# Ejercicio propuesto A:
Indica si cada una de estas afirmaciones concuerda con el fragmento sobre el anarquismo. Responde sí o no y cita textualmente las palabras decisivas del fragmento: (i) Mateo Morral atentó contra el Rey en 1905; (ii) la protesta campesina andaluza tuvo continuidad; (iii) el atentado personal desapareció durante un período que llegó hasta 1904.

# Texto fuente:
++++++++++

Este era el lenguaje común entre todos los anarquistas de la época, pero la realidad era que existía en este mundo una pluralidad de manifestaciones muy grande e incluso contradictoria. Militaban en el anarquismo, por ejemplo, intelectuales que despreciaban a los sindicatos y que podían ser más partidarios de la violencia que los obreros afiliados a organizaciones sindicales. Desde el final de siglo hasta 1904 hubo un período en que desapareció el atentado personal, que en los años del fin de siglo había sido protagonista principal de la vida barcelonesa, más que nada por el propio desvío de los anarquistas hacia esta táctica. Sin embargo, reapareció a partir de esta fecha con nuevos bríos encontrando más apoyo entre estudiantes e intelectuales que en los medios obreros. Mateo Morral, que atentó contra el Rey en 1905, puede ser un buen ejemplo de estos terroristas mientras que Ferrer lo fue de quienes les prestaban ayuda. Resulta toda una paradoja que fuera ejecutado en 1909 cuando no había participado en los acontecimientos de la Semana Trágica y no, en cambio, por aquellos otros.

Tras este momento de furia terrorista, las manifestaciones de este fenómeno fueron otras -la colocación de bombas- hasta que ya en la segunda década del siglo y hasta la posguerra el atentado desapareció. Tampoco hubo continuidad en la protesta campesina andaluza, que alcanzó momentos culminantes en 1903 y 1905, acompañada de un mesianismo entusiasta pero que resultó efímero. El jornalero andaluz se comportó en buena medida como un rebelde primitivo, pues si por un lado creó organizaciones sindicales muy activas, con el transcurso del tiempo acabó por sumirse en la pasividad.

++++++++++

# Registros proporcionados:

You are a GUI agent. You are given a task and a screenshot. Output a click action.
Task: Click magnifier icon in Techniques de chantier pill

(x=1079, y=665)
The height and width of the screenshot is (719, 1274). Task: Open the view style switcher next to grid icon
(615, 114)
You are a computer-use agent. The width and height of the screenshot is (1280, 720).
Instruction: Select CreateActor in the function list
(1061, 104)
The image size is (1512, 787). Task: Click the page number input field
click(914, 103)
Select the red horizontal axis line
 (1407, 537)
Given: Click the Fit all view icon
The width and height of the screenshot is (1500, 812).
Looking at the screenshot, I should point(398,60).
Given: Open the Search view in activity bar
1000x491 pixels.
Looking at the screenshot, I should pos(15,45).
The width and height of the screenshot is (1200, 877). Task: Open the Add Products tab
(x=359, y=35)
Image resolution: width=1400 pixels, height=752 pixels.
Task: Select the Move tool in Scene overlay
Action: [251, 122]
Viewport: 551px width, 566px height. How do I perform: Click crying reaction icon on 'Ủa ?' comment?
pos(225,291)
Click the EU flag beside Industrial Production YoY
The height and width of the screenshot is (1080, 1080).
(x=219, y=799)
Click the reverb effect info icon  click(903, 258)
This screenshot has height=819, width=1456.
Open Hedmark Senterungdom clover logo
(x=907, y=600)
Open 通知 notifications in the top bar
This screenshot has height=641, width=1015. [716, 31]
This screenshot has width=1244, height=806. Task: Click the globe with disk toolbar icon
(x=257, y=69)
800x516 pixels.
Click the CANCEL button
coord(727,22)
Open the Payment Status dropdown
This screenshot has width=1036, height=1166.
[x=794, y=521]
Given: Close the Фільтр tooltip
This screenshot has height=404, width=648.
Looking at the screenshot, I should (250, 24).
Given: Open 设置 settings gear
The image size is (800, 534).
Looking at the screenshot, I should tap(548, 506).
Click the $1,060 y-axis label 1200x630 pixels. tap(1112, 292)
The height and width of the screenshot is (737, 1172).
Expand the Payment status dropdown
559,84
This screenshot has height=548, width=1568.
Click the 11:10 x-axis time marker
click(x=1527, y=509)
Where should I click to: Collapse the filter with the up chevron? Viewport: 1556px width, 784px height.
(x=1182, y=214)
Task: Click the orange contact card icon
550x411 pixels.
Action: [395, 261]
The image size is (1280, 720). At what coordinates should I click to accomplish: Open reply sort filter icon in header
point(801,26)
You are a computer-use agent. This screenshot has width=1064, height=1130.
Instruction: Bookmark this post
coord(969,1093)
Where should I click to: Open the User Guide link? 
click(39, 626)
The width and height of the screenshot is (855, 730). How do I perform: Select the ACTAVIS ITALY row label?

++++++++++

# Ejercicio propuesto B:
Reescala los registros desde la línea que contiene "Viewport: 551px width, 566px" hasta la línea que contiene "(x=907, y=600)", ambas incluidas. Reproduce solo esas líneas, con las peticiones incluidas, y multiplica por 0,9 cada coordenada de las respuestas, redondeando a enteros con las mitades hacia arriba.

# Respuesta A:
(i) Sí: «Mateo Morral, que atentó contra el Rey en 1905».
(ii) No: «Tampoco hubo continuidad en la protesta campesina andaluza».
(iii) Sí: «Desde el final de siglo hasta 1904 hubo un período en que desapareció el atentado personal».

# Respuesta B:
Viewport: 551px width, 566px height. How do I perform: Click crying reaction icon on 'Ủa ?' comment?
pos(203,262)
Click the EU flag beside Industrial Production YoY
The height and width of the screenshot is (1080, 1080).
(x=197, y=719)
Click the reverb effect info icon  click(813, 232)
This screenshot has height=819, width=1456.
Open Hedmark Senterungdom clover logo
(x=816, y=540)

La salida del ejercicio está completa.